Ausgewählter Auszug —
::::

Oscar Romero: Kämpfer für Gerechtigkeit

Oscar Romero, der am Samstag seliggesprochen wurde, war ursprünglich kein Befreiungstheologe. Erst die katastrophalen sozialen Zustände in El Salvador machten ihn zu einem engagierten Anwalt der Unterdrückten.

Zeitlebens sprach sich Romero allerdings gegen eine „marxistische“ Version der Befreiungstheologie - die seiner Ansicht nach eine bloß „materielle Befreiung“ propagierte - und für einen Zugang zur sozialen Gerechtigkeit gemäß der Lehre Papst Pauls VI. aus, wie er selbst sagte. Dieser Papst hatte vor allem in seiner Enzyklika „Populorum Progressio“ (1967) vehement gerechtere soziale Verhältnisse weltweit eingefordert.

::::

Zu bearbeitende Aufgaben —
1) Gib aus dem Text über Oscar Romero die Stelle wortgetreu wieder, beginnend mit „Oscar Romero, der“ und weiter bis einschließlich „Verhältnisse weltweit eingefordert.“.
2) Was machte Romero laut dem Text über Oscar Romero zu einem engagierten Anwalt der Unterdrückten?

Vorgegebene Einträge —
::::

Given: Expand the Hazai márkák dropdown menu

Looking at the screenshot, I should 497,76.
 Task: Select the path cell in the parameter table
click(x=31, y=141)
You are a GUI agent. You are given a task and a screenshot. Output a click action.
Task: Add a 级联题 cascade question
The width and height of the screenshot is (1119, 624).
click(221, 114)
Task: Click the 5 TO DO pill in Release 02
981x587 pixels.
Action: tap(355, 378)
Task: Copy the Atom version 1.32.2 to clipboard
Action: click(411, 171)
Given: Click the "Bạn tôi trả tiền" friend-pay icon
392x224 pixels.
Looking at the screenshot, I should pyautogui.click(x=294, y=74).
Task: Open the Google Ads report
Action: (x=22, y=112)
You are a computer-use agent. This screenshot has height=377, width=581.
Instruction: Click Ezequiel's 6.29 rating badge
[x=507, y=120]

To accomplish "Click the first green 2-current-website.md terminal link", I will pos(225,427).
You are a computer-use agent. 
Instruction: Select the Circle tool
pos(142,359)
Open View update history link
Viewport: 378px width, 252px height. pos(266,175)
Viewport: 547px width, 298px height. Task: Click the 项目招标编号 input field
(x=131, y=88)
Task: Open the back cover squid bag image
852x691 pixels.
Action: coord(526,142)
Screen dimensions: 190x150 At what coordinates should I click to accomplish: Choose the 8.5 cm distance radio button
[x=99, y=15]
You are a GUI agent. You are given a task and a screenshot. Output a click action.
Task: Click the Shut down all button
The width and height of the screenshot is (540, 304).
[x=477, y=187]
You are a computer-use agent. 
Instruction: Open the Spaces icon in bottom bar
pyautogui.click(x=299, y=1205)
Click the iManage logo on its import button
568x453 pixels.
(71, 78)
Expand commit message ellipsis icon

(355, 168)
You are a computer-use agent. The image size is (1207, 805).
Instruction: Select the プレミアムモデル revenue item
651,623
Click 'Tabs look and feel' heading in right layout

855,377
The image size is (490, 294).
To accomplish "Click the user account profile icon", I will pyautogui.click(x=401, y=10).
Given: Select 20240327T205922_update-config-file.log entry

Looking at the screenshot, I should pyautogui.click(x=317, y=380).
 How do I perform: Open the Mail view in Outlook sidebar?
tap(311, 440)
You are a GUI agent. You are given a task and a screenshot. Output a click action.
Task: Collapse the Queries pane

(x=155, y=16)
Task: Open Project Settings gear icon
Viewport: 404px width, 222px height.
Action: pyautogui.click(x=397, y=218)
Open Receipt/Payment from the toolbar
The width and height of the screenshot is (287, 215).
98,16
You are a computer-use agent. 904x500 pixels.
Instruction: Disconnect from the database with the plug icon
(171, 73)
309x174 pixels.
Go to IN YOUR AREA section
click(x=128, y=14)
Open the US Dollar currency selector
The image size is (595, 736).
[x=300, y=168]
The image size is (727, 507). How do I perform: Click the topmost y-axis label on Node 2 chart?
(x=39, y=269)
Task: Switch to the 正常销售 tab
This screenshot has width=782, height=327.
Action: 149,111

::::

Lösungen der Aufgaben —
1)
Oscar Romero, der am Samstag seliggesprochen wurde, war ursprünglich kein Befreiungstheologe. Erst die katastrophalen sozialen Zustände in El Salvador machten ihn zu einem engagierten Anwalt der Unterdrückten.

Zeitlebens sprach sich Romero allerdings gegen eine „marxistische“ Version der Befreiungstheologie - die seiner Ansicht nach eine bloß „materielle Befreiung“ propagierte - und für einen Zugang zur sozialen Gerechtigkeit gemäß der Lehre Papst Pauls VI. aus, wie er selbst sagte. Dieser Papst hatte vor allem in seiner Enzyklika „Populorum Progressio“ (1967) vehement gerechtere soziale Verhältnisse weltweit eingefordert.

2) Die katastrophalen sozialen Zustände in El Salvador.